If you thought Gus van Sant would be more suited to make an interesting picture about the phenomenon of the Japanese suicide forest Aokigahara than the creators of the recent bland horror movie The Forest would, you thought wrong.

Say what you will about The Forest, it had no other pretensions than being an average spooky flick (except maybe for the 'average' part, but then they should have tried harder). The Sea of Trees, not so. It's a bold potpourri of supernatural thrills, Japanese versus Western belief systems, tear jerking drama and philosophical reflections on the nature of suicide. At least, it likes to be. It sadly fails in every respect, making this a prime candidate for the title of 'Worst Gus van Sant Movie'.

The ingredients for a terrific movie are all there. There's a haunting mystery (a forest where people voluntarily come to kill themselves), a shot at emotionally compelling drama (a husband and wife not getting along but coming together over the latter's impending demise), some damn fine actors (McConaughey, Watanabe, Watts, need I say more?) and lots of wonderful cinematography. The movie only succeeds in offering that last bit to our satisfaction. Whether it's the director or the screenwriter who couldn't be bothered with stringing it all together seamlessly into an intriguing whole is hard to tell. It's certainly not the actors, as all of them appear bored or distracted. In Watanabe's case, matters are made worse due to him apparently having been hired as Hollywood's token Japanese man for this occasion, making him rant on about Japanese superstition ad nauseam. We simply can't learn to care about either him or his American companion, who set out to kill himself but had a change of heart in his desire to help his new local friend get home alive. It's seemingly enough of a motivation after the devastating death of his wife to make him find new faith in life and forget all about his suicidal plans, but not for us to go along with his new lust for living.

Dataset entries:

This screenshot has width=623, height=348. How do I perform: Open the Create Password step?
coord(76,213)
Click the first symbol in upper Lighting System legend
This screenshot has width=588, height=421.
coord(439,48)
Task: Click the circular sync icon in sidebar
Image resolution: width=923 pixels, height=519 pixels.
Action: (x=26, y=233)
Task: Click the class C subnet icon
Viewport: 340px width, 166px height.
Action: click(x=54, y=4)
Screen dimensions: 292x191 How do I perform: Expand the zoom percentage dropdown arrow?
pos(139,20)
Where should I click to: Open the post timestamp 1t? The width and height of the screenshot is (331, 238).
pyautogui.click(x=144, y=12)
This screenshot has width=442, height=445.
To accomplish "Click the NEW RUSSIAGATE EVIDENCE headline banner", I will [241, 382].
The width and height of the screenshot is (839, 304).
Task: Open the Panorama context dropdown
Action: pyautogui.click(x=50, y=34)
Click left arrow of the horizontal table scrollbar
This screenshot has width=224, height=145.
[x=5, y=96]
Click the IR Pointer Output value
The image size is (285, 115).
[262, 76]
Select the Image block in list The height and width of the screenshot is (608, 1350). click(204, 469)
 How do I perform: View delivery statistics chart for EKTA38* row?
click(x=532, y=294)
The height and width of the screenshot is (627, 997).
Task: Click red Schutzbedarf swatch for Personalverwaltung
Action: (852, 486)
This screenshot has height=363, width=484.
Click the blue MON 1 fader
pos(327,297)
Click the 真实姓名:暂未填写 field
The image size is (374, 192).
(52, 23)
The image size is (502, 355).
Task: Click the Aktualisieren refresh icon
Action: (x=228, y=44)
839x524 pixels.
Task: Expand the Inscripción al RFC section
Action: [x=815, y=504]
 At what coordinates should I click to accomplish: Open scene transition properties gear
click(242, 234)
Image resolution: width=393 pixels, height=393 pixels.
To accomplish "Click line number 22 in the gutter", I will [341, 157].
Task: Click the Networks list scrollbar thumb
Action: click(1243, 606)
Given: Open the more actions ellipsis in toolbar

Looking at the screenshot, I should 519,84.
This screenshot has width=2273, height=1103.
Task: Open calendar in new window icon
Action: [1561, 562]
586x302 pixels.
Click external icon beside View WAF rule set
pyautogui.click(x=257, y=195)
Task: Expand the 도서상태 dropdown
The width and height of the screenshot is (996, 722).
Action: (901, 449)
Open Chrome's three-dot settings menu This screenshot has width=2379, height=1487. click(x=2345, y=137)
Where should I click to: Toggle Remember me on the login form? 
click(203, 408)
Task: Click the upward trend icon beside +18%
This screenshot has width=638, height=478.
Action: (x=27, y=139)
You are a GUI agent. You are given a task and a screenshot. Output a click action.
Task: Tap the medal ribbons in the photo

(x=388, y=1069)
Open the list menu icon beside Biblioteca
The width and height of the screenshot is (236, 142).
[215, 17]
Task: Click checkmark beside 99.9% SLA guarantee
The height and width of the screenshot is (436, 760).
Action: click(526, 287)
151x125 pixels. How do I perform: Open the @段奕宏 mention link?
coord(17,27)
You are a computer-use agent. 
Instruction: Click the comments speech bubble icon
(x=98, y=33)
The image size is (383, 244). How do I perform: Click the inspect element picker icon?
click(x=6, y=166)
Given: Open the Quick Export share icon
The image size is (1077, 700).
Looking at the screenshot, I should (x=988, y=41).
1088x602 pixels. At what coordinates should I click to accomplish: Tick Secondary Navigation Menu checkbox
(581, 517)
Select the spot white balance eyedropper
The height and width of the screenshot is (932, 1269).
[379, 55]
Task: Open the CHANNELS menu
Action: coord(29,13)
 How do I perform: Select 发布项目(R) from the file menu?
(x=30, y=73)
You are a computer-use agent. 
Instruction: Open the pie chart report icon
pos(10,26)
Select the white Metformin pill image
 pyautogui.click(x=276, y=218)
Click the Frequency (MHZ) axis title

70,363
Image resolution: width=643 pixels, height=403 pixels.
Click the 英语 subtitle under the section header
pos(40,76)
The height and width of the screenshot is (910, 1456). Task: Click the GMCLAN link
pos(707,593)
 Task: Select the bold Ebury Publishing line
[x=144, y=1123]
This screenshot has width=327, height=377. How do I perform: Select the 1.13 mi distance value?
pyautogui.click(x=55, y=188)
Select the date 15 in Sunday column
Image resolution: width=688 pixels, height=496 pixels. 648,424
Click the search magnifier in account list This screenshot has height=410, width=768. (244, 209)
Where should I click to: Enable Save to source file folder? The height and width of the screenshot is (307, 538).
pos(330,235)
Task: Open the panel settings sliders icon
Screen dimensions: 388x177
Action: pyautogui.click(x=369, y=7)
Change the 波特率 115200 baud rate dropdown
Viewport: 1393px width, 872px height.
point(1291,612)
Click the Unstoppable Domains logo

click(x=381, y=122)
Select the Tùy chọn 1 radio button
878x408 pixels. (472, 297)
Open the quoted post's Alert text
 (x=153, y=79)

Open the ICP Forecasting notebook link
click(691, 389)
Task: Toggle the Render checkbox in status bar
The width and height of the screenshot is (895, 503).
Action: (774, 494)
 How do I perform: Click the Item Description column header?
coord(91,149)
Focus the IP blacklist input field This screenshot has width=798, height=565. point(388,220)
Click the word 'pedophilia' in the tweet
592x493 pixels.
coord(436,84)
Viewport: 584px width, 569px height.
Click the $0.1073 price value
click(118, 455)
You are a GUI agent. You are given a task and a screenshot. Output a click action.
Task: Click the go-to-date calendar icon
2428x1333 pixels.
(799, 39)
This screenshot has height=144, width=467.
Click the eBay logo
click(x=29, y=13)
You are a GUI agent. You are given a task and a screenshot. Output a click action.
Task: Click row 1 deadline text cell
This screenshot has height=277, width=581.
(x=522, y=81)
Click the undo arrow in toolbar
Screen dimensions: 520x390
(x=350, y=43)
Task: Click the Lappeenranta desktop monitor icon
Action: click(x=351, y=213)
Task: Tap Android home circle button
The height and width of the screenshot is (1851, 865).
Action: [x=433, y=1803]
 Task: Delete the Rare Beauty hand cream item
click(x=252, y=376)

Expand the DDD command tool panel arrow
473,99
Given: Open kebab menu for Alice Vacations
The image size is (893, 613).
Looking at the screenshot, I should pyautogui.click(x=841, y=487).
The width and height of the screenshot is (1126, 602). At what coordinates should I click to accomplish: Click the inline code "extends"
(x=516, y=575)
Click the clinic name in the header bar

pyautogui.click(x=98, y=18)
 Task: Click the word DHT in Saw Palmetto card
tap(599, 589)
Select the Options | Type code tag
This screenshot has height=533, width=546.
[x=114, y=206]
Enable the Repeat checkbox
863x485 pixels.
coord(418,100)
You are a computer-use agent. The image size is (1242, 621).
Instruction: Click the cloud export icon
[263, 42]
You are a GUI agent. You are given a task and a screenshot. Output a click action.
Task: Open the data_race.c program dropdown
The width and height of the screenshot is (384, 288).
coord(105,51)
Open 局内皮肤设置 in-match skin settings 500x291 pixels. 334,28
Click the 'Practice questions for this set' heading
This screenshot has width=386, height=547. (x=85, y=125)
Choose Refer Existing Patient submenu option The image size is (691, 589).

Written problem:
Please translate this sentence from the movie review into Spanish: "The ingredients for a terrific movie are all there."

Answer for the task:
Todos los ingredientes para una película estupenda están ahí.